Ahora viene el gran debate por la enmienda constitucional para aprobar la reelección de Chávez. Al momento de cierre de esta edición aún no se conocían los resultados de las votaciones en el referendo. No obstante, cualquiera sea el resultado bien vale la pena tomar en cuenta las críticas al proceso. En todo caso me consta y escuché de voz de funcionarios chavistas que no le iban a jugar a este propósito.

Y reitero: este no sería un problema si la construcción de poder popular estuviera andando a paso firme. Pero en este sentido soy aun más pesimista porque observo el comportamiento cotidiano del venezolano de a pie, del que vive en el barrio hacinado y miserable que rodea el paisaje de Caracas y me llena de indignación su relajamiento, su falta de sacrificio, su interés desmedido por la plata o los reales como ellos le dicen, su desorden, su culto a la corrupción, a los vicios, al consumismo, su desinterés frente a la limpieza de las calles, a la ecología, a fenómenos como la especulación y el acaparamiento de alimentos, y de bienes necesarios para el consumo humano.
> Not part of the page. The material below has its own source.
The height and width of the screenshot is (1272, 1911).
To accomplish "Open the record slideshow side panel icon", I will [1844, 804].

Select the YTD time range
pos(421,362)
Su actitud sigue siendo la del ciudadano buena vida que no se preocupa por nada porque tiene el oro negro que todo lo resuelve. Sus antivalores capitalistas propios de la cultura rentista petrolera están casi intactos. No sobra decir que esta es, desde luego una observación angustiada, pero objetiva.

Ejemplos concretos
La inflación en Venezuela superó el 30%, la más alta de Latinoamérica. Sin embargo, me encontré con realidades que sorprenden al más avezado economista. Siguiendo mi papel de comunicador y de simple observador verifiqué lo siguiente: en diciembre de 2008 un minuto de celular costaba 200 o 300 centavos de bolívar, más o menos 100 o 150 pesos colombianos; sólo un mes después sin ninguna explicación, porque los planes de minutos a celular bajaron en enero de 2009, me encontré con minutos de 500 a 800 centavos de bolívar, lo que quiere decir incrementos de entre 100% y 400%. Cabe anotar que en Venezuela el gobierno en un acto de soberanía tomó las riendas de las compañías de comunicación y por ello el servicio es muy barato.
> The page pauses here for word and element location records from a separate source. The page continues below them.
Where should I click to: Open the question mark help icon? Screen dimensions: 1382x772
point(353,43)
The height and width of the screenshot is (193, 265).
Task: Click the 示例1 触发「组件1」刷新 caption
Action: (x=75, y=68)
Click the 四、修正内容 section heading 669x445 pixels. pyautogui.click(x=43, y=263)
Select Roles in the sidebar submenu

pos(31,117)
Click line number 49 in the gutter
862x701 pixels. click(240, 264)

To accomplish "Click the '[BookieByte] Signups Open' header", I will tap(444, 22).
La gasolina en Venezuela comparada con Colombia parece un chiste, un galón cuesta aproximadamente 400 pesos colombianos, además las calles están pavimentadas. Sin embargo, el costo de las carreras en taxi es exagerado; en Venezuela no existe taxímetro y cualquier carro puede ser taxi. Son increíblemente caras las tarifas, la mínima está como en 10 mil pesos colombianos, también han sido incrementadas al libre albedrío de los taxistas sin que medie razón y sin recibir a cambio una protesta popular.
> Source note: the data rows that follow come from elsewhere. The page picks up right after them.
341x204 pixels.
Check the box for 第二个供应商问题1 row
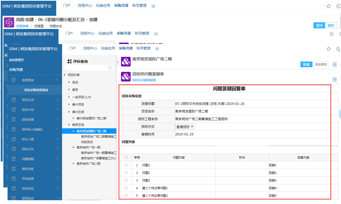click(126, 188)
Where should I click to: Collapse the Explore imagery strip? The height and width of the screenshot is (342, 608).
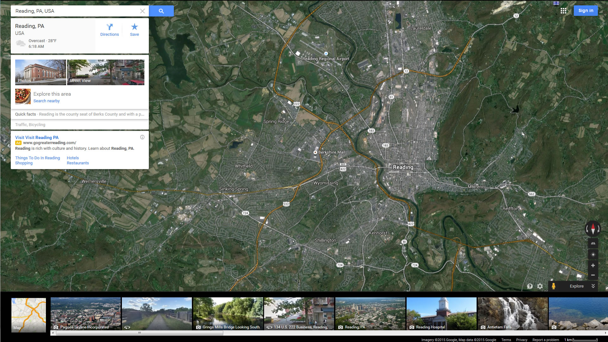pos(593,286)
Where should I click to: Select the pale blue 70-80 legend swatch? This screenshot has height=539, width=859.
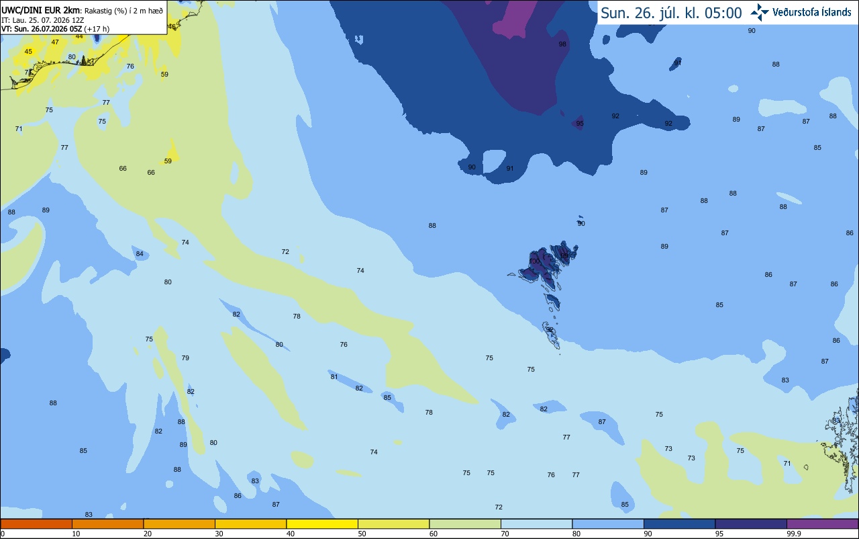point(536,524)
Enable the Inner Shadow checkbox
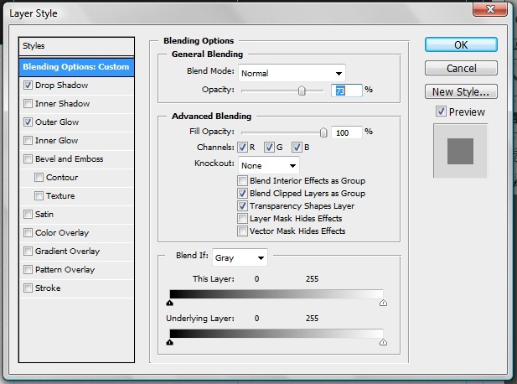This screenshot has height=384, width=517. click(28, 104)
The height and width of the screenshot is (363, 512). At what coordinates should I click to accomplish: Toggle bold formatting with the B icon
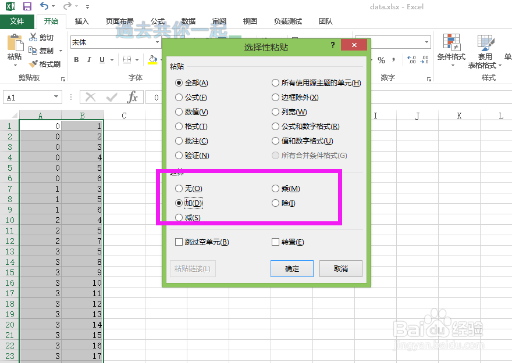pyautogui.click(x=76, y=59)
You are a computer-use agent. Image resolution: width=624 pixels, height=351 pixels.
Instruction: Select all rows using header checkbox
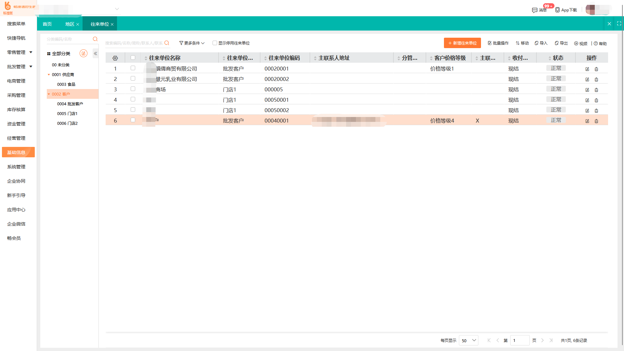pos(133,58)
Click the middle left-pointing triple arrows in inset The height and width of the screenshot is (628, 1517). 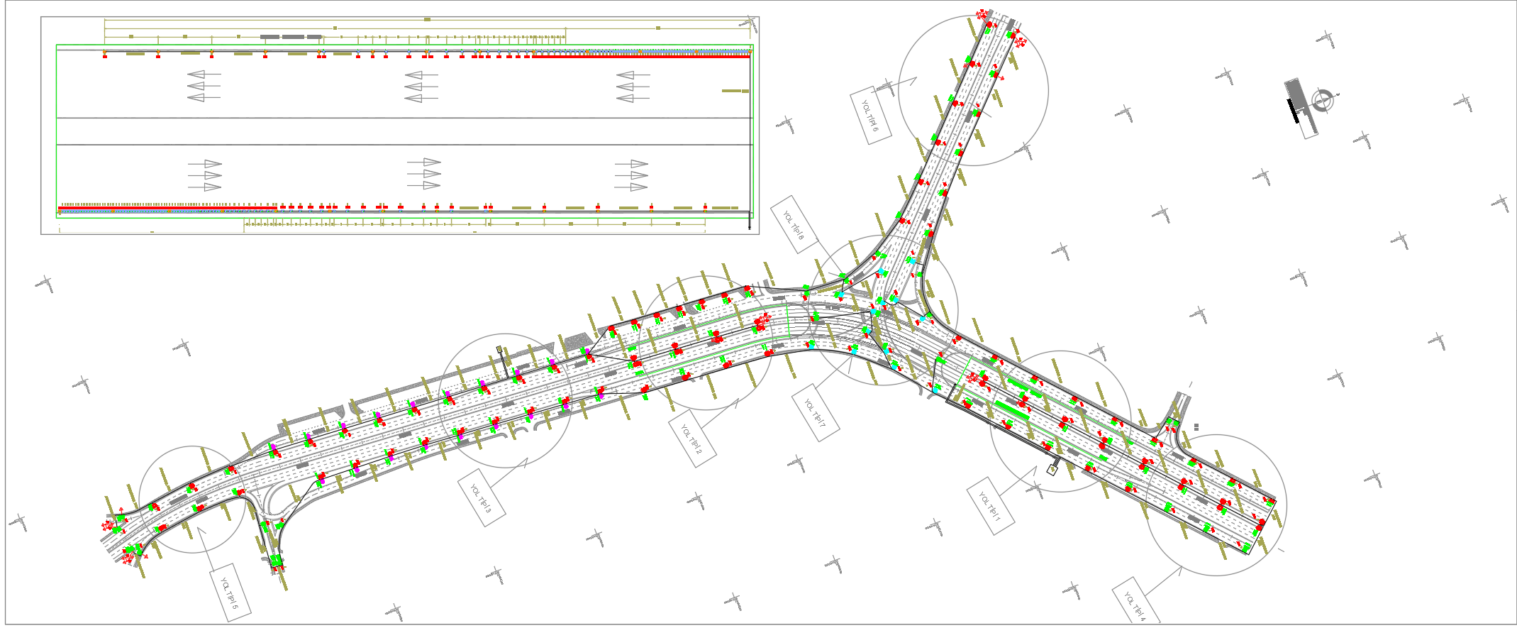422,87
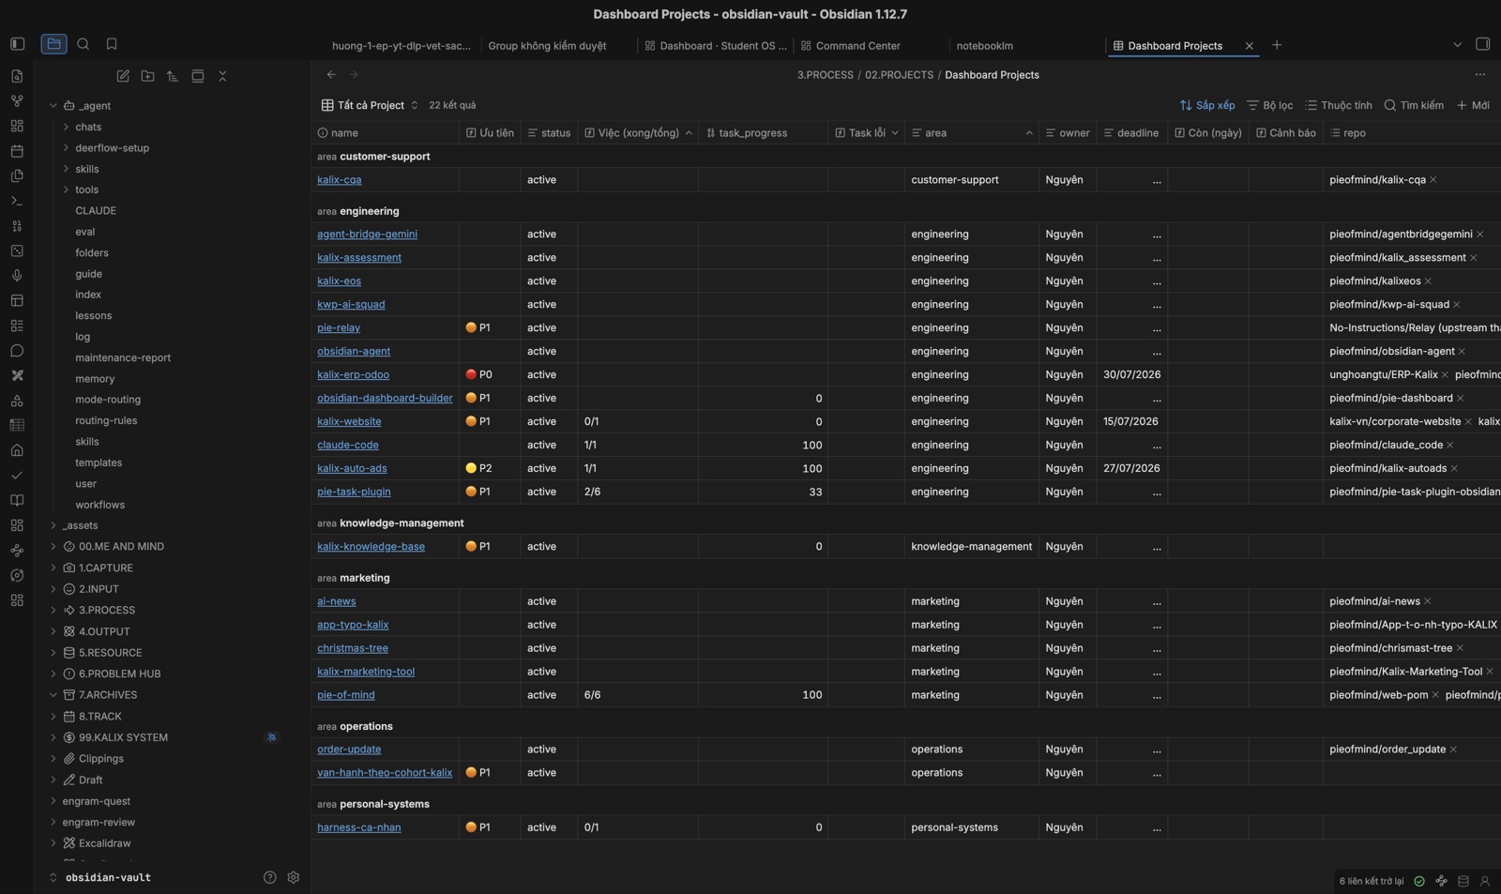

El mercal y todas aquellas excelentes iniciativas del gobierno bolivariano en beneficio de los más pobres son saboteadas por los propios encargados de atender esos establecimientos; los alimentos son escondidos y escaseados a propósito para hacer subir el precio, el pollo y el azúcar principalmente, y no hay poder humano que resuelva ese tema, ni pueblo que se rebele y exija.

Me preguntaba si entre tantos revolucionarios que viven en la hermana república no existe un grupo que se apersone y haga respetar el proceso, especialmente en estos aspectos que persiguen el equilibrio y la justicia social. La revolución es un asunto de conciencia, de humanismo, de justicia, de solidaridad y en este sentido se deben dirigir los mayores esfuerzos para que el proceso sobreviva; me asusta mucho que los venezolanos dejen pasar esta inmensa oportunidad que sus propios esfuerzos han producido y regresen a la deshumanización capitalista. Gran parte de la esperanza que tenemos los que luchamos por transformaciones sociales en el mundo están cifradas en el proceso bolivariano, en el socialismo del siglo XXI.